English is not my first language, please forgive my grammar mistake
my machine env is
AMD 5900x, win10 latest, VS2022 MSVC lateset
following code have passed compile(debug-X86, release-x86 MSVC)on my machine and my colleague's machine(which is pretty similar to mine), but the output isn't expected
#include <intrin.h>
#include <iostream>
#include <xmmintrin.h>
int main(int argc, char* argv[])
{
union
{
float f[2];
__m64 m;
} a = {{10.f, 200.f}};
a.m = _mm_shuffle_pi16(a.m, _MM_SHUFFLE(1, 0, 3, 2));
std::cout << a.f[0] << " " << a.f[1] << std::endl;
std::cout << a.f[0] << " " << a.f[1] << std::endl;
return 0;
}
expected output:
200 10
200 10
ACTUAL output:
-nan(ind) 10
200 10
// note: no math operation undertake between two std::cout
I have checked the under binary data, they both legal in IEEE 754 standard:
the disassembly is pretty normal:
which really makes me think is there any up-stream BUG? Or any compile env issue? any similar situation have you met? any advice or further info needed? thanks in advance.
UPDATE1: same code on
Linux kali 6.3.0-kali1-amd64 #1 SMP PREEMPT_DYNAMIC Debian 6.3.7-1kali1 (2023-06-29) x86_64 GNU/Linux
gcc (Debian 13.1.0-6) 13.1.0
g++ (Debian 13.1.0-6) 13.1.0
Debian clang version 14.0.6
Target: x86_64-pc-linux-gnu
Thread model: posix
InstalledDir: /usr/bin
compile command:
g++ a.cpp
clang++ -o aaa a.cpp
output(for both compile method):
200 10
200 10
While I don't know what exactly happened between assigning to a.m
and stuff being printed, there is a bug in the code itself: _mm_shuffle_pi16
is an MMX intrinsic, and you did not call _mm_empty
(or _m_empty
), so the FPU-state is still in MMX-mode. That would disrupt x87-style FPU instructions later. You compiled for x86 (so 32-bit), so it is likely that x87 instructions were used at some point. 64-bit code mostly doesn't use x87 instructions, in that case it may seem like nothing bad happened, which could explain why the code appeared to work on 64bit kali linux.

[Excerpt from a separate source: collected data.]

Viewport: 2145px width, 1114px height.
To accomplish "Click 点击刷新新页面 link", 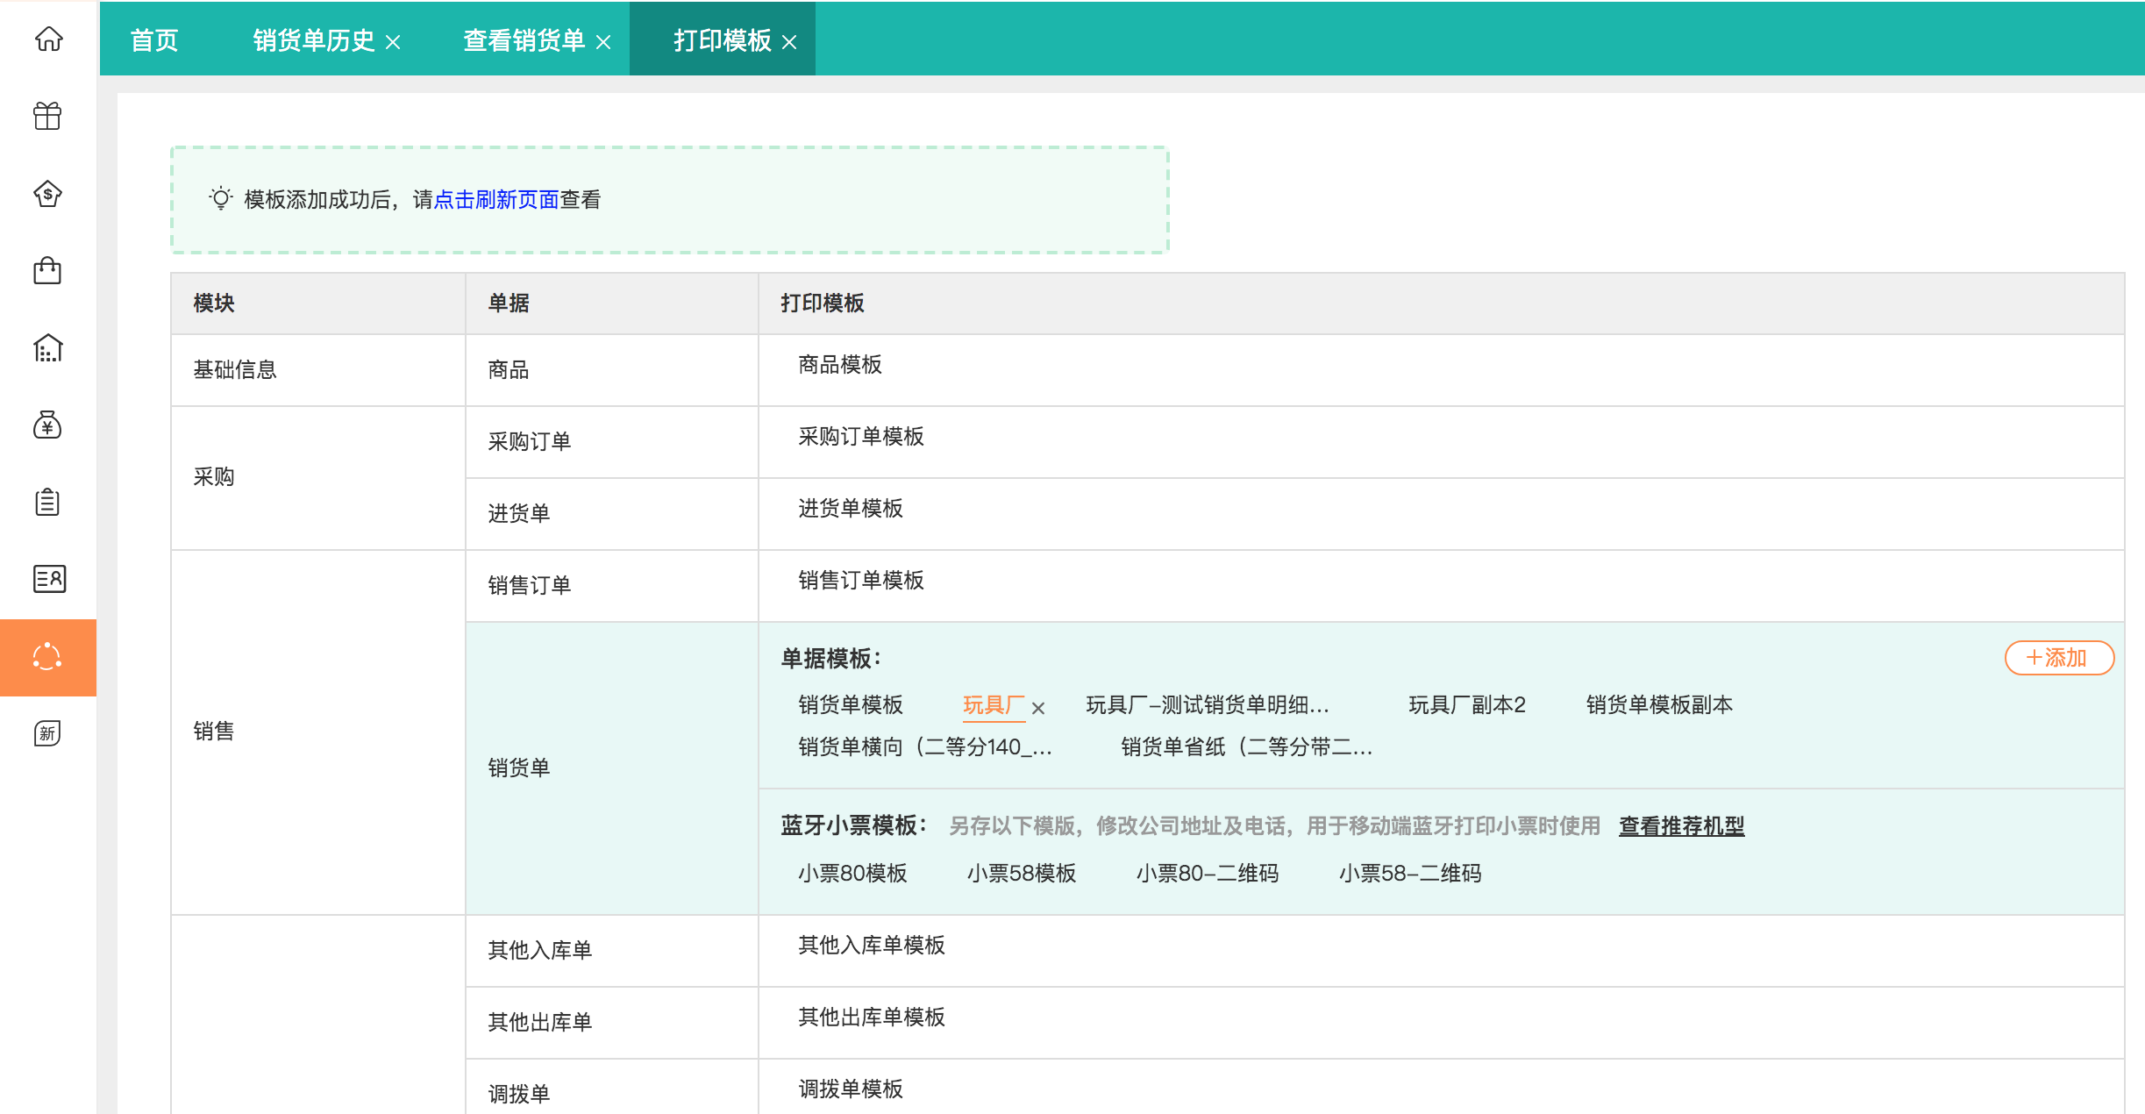I will pyautogui.click(x=498, y=200).
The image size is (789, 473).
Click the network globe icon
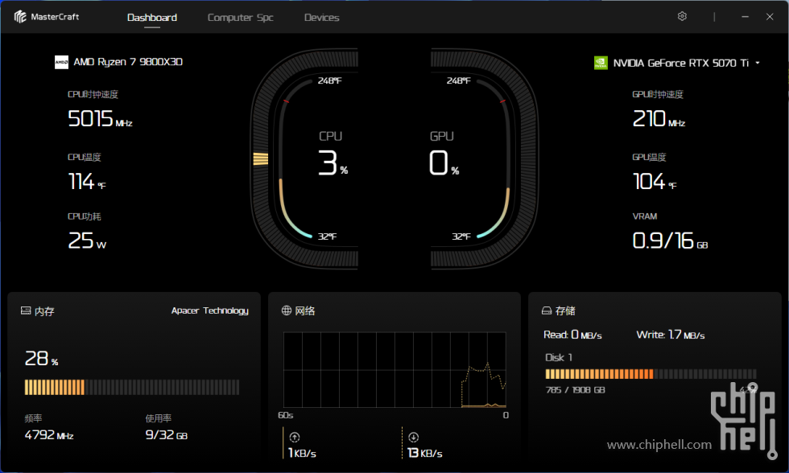pyautogui.click(x=287, y=311)
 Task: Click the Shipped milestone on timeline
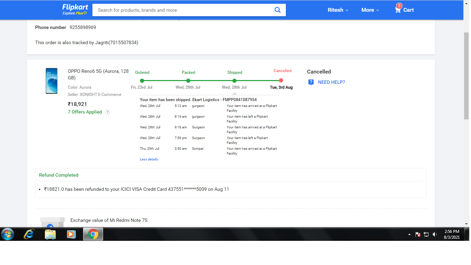click(x=234, y=81)
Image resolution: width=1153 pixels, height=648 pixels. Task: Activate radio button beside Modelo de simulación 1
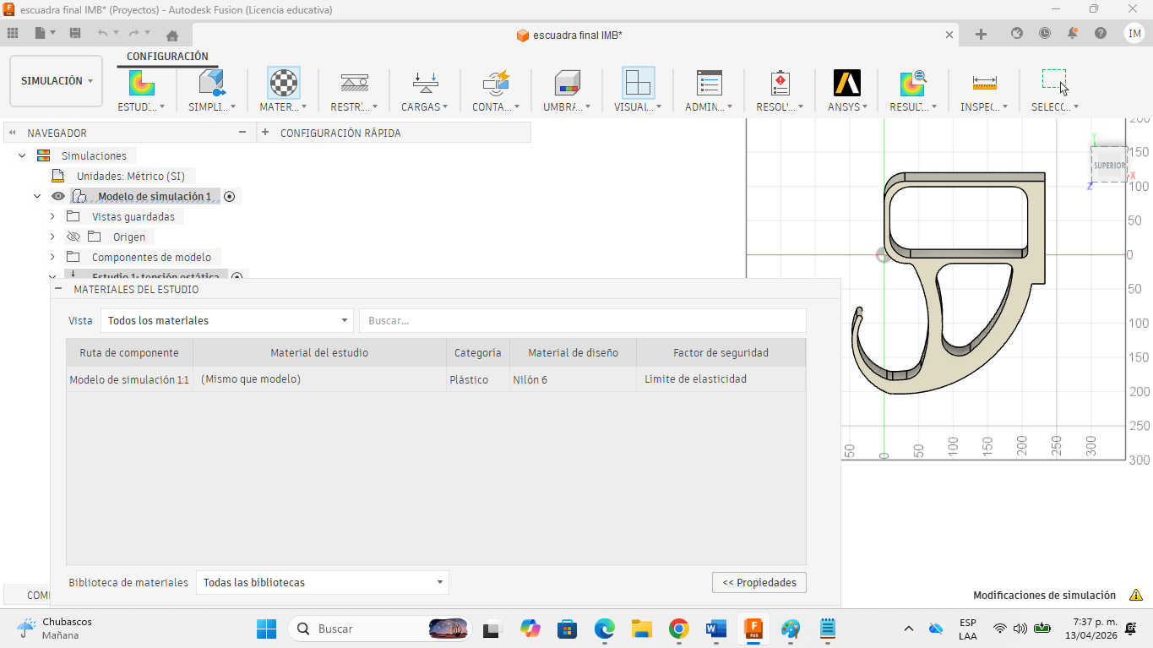(x=229, y=197)
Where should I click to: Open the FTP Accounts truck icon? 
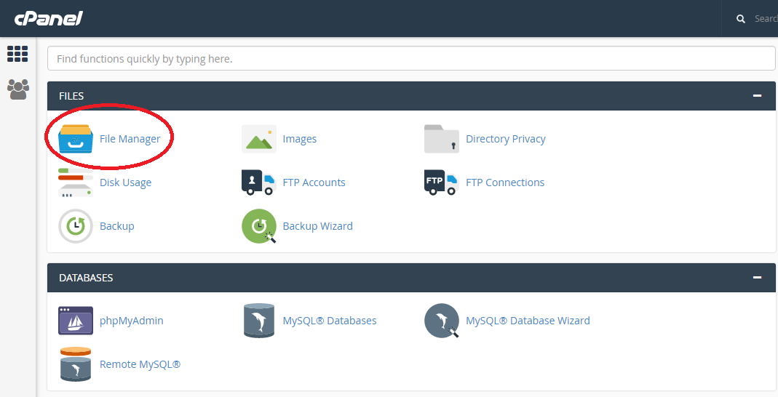[258, 183]
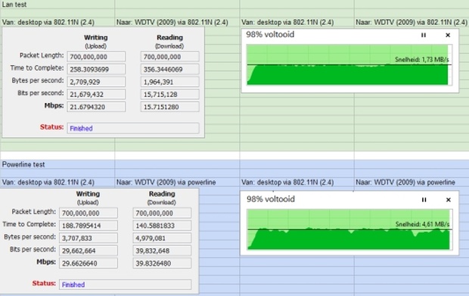This screenshot has height=296, width=469.
Task: Select the Lan test heading cell
Action: click(57, 5)
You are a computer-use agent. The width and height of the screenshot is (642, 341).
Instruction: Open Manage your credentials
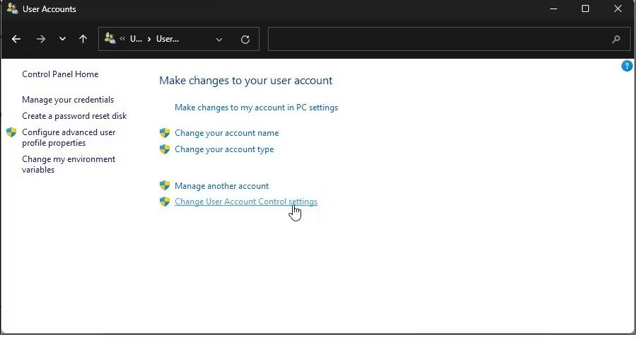(68, 100)
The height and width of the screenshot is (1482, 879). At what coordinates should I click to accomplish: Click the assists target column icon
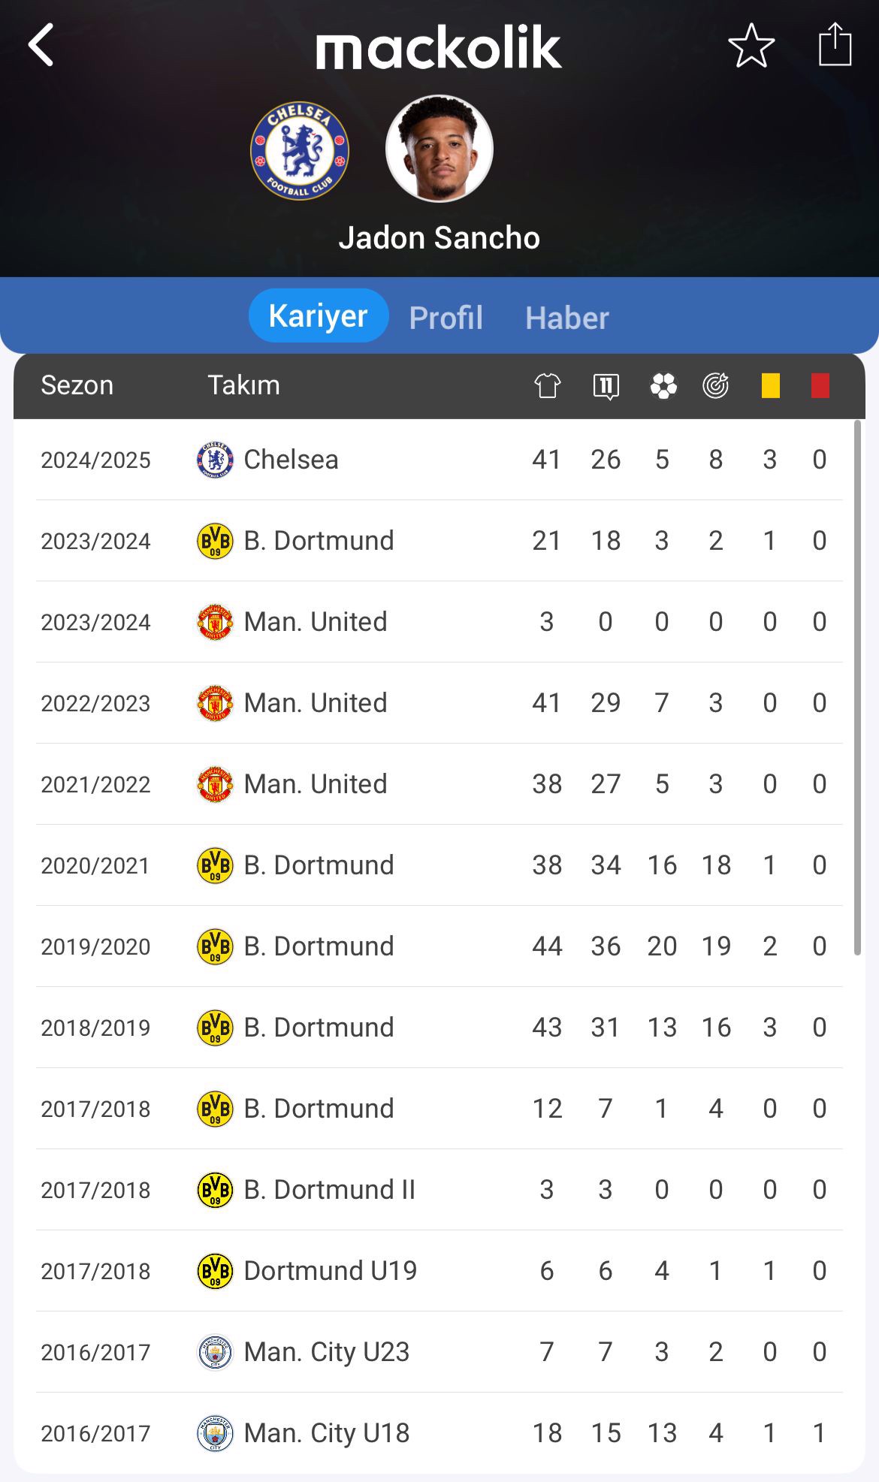coord(716,385)
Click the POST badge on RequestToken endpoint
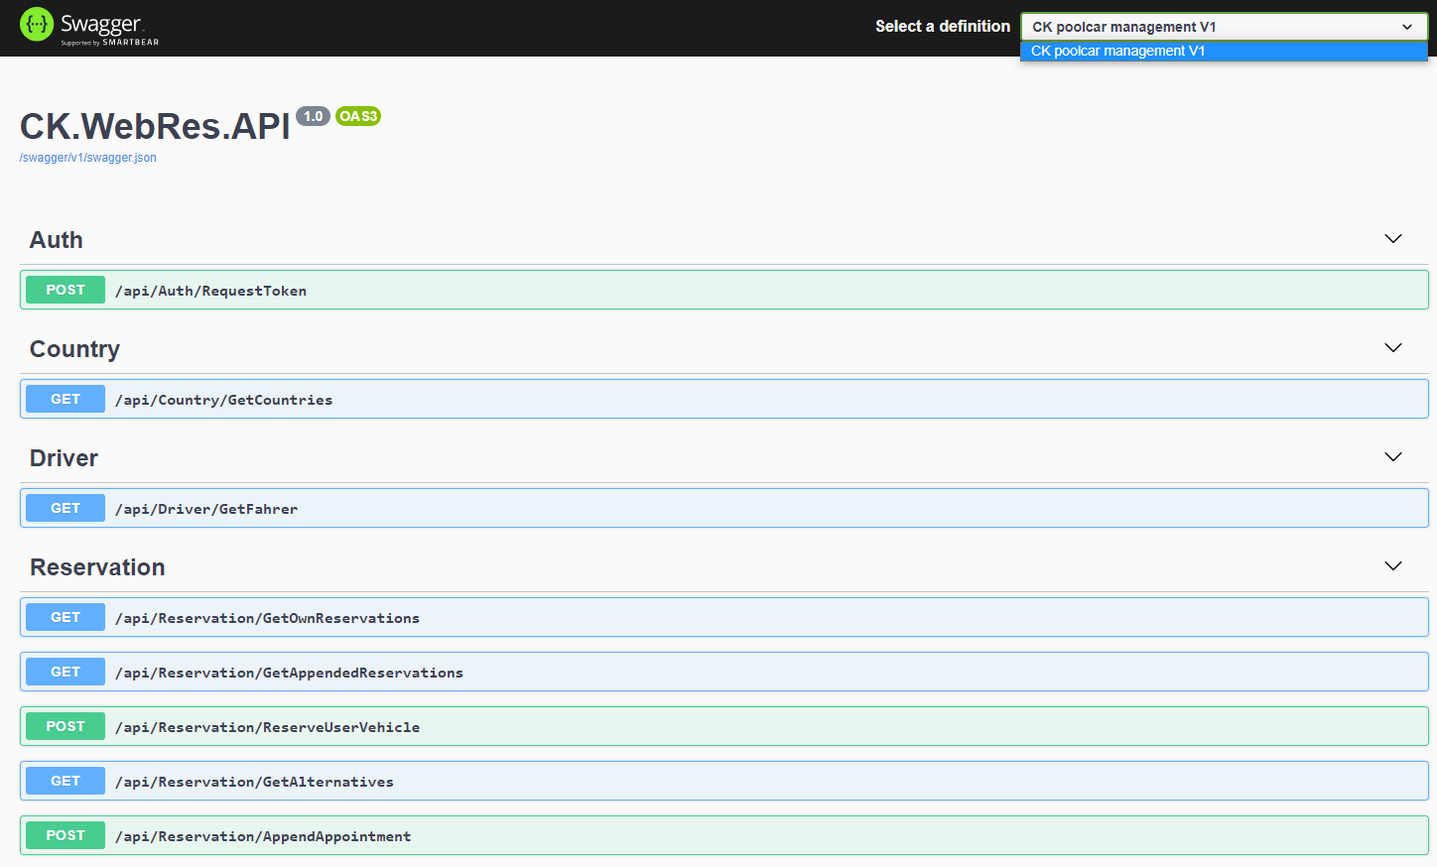1437x867 pixels. pyautogui.click(x=65, y=290)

MMX is retrocomputing at this point. You could add _mm_empty
to fix this code, but you may as well use SSE instead. Ditch the union (you can use the "cast" family of intrinsics to do safe reinterpretation if needed, but you don't need it here since SSE has a floating point shuffle), and do something like this:
__m128 a = _mm_setr_ps(10.0f, 200.0f, 0.0f, 0.0f);
a = _mm_shuffle_ps(a, a, _MM_SHUFFLE(3, 2, 0, 1));
float test[4];
_mm_storeu_ps(test, a);
std::cout << test[0] << " " << test[1] << std::endl;
There have historically been some compiler bugs with _mm_empty
, but that's not what you're seeing in your program, there is no _mm_empty
in it to begin with.